TEXTO PROPORCIONADO →
+===+
Nayib Bukele, dictador
Como buen maestro de la mercadotecnia, Bukele ha defendido su búsqueda de la reelección indefinida argumentando que otros países también la permiten.

Epicentro
El problema con los aspirantes a dictador es que rara vez resisten la tentación de perpetuarse en el poder. La hoja de ruta se ha repetido una y otra vez, sobre todo en ese terreno tristemente fértil que es América Latina. Un gobernante popular, con la promesa de cambio, comienza poco a poco a enamorarse menos de las libertades de su pueblo y más de su propio poder. Aprieta las riendas a los contrapesos. Erosiona las instituciones. Acaba con la división de poderes. Y, finalmente, modifica las estructuras legales para asegurar su permanencia en la cima.
El Salvador de Nayib Bukele es hoy una dictadura. Ya lo era antes del paso final que ha dado el Presidente salvadoreño y su partido, al modificar la Constitución para que Bukele pueda reelegirse cuantas veces le plazca. Pero ahora no queda ninguna duda. Bukele ha construido este momento con la precisión que otorga la voluntad de poder absoluto. Fue minando libertades, arrinconando a opositores, silenciando periodistas y adueñándose de las estructuras que podían impedirle el golpe de gracia. También, como otros dictadores antes que él, construyó una narrativa.
Otros hombres providenciales prometieron a sus pueblos acabar con la corrupción de los regímenes anteriores o con la añeja desigualdad (ambas, no sobra decirlo, son agravios completamente válidos en América Latina). La promesa de Bukele ha sido un pacto fáustico: A cambio del poder absoluto, ha liberado a los salvadoreños del yugo de las maras. Al pueblo de El Salvador no le ha importado -al menos por ahora- el costo que esto implica para los derechos humanos y las libertades políticas y sociales. “Que se quede el tiempo que quiera mientras El Salvador siga siendo seguro”, me dijo hace poco un amigo salvadoreño radicado en Los Ángeles.
+===+
LISTADO DE DATOS →
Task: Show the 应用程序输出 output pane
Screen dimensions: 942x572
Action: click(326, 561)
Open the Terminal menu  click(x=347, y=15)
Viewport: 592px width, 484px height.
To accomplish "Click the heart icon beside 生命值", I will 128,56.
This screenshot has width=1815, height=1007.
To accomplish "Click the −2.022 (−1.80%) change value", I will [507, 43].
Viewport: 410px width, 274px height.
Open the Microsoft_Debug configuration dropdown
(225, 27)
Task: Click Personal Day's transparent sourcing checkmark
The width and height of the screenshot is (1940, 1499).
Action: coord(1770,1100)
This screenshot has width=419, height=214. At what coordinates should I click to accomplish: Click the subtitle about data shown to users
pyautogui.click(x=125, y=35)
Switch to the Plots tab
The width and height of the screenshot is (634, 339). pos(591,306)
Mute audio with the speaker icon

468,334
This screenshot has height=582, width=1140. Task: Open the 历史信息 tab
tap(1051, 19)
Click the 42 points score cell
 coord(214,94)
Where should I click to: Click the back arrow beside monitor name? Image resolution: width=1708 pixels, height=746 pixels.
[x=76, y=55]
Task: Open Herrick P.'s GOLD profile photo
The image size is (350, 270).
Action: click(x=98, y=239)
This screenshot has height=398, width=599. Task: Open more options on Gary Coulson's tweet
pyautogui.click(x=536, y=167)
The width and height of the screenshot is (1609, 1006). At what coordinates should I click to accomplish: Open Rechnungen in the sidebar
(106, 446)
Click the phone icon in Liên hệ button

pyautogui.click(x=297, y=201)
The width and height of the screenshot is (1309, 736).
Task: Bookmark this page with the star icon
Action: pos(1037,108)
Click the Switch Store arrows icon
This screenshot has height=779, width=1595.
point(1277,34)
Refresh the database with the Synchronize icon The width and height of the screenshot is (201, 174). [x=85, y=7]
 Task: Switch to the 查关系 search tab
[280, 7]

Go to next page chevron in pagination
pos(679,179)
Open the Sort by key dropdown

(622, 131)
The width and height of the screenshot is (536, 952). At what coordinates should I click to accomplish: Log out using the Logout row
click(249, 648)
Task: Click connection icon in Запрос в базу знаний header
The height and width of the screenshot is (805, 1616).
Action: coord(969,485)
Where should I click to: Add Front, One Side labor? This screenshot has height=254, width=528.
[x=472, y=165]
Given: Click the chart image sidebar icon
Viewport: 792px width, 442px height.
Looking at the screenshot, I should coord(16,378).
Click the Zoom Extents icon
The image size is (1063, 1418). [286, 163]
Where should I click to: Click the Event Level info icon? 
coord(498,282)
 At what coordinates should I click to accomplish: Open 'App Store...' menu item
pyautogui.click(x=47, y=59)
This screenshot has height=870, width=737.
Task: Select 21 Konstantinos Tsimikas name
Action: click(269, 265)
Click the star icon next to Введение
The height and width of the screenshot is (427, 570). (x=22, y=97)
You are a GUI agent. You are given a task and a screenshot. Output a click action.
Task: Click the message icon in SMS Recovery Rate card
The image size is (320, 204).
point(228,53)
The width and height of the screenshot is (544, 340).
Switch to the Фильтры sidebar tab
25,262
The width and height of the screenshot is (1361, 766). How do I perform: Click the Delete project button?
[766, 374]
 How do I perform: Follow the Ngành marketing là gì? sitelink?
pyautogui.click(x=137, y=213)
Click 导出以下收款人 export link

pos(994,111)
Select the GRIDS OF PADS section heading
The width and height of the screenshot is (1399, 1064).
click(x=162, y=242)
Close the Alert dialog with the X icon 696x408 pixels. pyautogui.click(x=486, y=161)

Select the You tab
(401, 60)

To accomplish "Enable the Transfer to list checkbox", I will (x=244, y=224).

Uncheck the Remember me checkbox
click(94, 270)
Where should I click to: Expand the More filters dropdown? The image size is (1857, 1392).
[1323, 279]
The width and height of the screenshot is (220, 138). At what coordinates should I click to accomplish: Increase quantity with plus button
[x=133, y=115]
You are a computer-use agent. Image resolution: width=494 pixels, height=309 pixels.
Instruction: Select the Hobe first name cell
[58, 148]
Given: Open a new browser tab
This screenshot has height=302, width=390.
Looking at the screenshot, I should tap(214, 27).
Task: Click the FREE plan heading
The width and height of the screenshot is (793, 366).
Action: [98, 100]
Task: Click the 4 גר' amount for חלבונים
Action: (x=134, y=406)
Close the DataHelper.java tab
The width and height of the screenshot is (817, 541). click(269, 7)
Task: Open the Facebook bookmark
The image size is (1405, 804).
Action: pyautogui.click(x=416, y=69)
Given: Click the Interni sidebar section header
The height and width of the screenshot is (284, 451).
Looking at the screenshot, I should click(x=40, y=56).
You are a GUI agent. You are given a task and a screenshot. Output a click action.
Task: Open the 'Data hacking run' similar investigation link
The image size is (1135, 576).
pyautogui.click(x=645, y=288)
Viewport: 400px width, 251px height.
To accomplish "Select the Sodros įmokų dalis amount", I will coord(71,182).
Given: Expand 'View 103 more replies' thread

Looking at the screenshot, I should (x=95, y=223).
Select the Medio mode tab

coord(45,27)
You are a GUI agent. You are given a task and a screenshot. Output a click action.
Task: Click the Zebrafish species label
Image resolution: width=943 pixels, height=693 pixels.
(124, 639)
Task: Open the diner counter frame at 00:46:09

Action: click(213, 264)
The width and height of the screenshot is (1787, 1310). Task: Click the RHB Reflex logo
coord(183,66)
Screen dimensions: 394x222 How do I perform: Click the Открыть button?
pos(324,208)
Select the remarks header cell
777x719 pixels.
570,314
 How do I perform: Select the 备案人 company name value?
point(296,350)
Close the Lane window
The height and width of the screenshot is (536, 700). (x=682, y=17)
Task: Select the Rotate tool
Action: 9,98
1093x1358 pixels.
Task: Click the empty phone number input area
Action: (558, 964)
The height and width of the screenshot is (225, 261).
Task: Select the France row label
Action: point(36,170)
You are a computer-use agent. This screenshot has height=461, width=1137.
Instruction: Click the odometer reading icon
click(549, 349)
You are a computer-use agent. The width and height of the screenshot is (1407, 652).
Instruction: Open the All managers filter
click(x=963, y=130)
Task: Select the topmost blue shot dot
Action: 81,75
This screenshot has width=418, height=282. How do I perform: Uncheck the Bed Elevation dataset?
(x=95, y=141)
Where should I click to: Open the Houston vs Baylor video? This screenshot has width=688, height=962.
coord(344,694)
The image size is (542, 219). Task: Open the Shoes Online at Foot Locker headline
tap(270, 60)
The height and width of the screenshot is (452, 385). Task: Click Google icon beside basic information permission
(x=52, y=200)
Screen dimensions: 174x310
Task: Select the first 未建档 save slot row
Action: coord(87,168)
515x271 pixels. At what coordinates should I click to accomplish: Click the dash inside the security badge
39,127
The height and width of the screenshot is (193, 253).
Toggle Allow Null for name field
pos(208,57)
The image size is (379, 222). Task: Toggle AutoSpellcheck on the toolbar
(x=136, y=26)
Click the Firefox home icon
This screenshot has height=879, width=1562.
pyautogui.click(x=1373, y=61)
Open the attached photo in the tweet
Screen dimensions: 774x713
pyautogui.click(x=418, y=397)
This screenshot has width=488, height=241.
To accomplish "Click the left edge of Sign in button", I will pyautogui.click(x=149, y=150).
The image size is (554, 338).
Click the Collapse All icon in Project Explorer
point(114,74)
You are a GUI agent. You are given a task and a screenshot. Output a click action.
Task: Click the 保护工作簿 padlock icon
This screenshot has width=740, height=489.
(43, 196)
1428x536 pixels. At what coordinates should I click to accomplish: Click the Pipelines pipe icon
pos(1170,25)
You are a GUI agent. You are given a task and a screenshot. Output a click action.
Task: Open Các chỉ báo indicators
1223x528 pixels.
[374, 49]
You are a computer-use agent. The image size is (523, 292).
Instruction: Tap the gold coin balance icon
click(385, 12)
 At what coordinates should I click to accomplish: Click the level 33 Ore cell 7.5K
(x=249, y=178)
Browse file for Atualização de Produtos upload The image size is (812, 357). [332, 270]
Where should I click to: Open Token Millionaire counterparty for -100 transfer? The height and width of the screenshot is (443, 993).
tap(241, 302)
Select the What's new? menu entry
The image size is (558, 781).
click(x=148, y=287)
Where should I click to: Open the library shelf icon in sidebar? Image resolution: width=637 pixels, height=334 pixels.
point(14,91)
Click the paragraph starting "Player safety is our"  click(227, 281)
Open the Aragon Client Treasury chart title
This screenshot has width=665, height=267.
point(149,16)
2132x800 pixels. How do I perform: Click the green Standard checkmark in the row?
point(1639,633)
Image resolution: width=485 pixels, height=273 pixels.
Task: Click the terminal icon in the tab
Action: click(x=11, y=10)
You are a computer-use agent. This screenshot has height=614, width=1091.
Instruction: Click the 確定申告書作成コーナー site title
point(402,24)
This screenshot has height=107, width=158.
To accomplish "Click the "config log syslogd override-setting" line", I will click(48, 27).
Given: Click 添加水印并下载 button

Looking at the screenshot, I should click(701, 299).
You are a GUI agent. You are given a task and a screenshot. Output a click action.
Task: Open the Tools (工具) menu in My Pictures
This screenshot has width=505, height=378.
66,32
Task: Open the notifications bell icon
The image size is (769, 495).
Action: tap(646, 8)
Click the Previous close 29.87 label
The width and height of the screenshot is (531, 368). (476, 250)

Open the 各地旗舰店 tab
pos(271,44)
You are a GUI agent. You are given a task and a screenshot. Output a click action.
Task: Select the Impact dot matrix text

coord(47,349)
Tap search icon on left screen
+===+
TAREAS DEL EJERCICIO →
• A. Según el texto sobre Nayib Bukele, ¿qué modificaron el Presidente salvadoreño y su partido para que él pueda reelegirse cuantas veces quiera?
• B. Traduzca al inglés esta oración del texto sobre Nayib Bukele: "Bukele ha construido este momento con la precisión que otorga la voluntad de poder absoluto."

RESULTADOS EN ORDEN →
• A. La Constitución.

• B. Bukele has built this moment with the precision that the will to absolute power confers.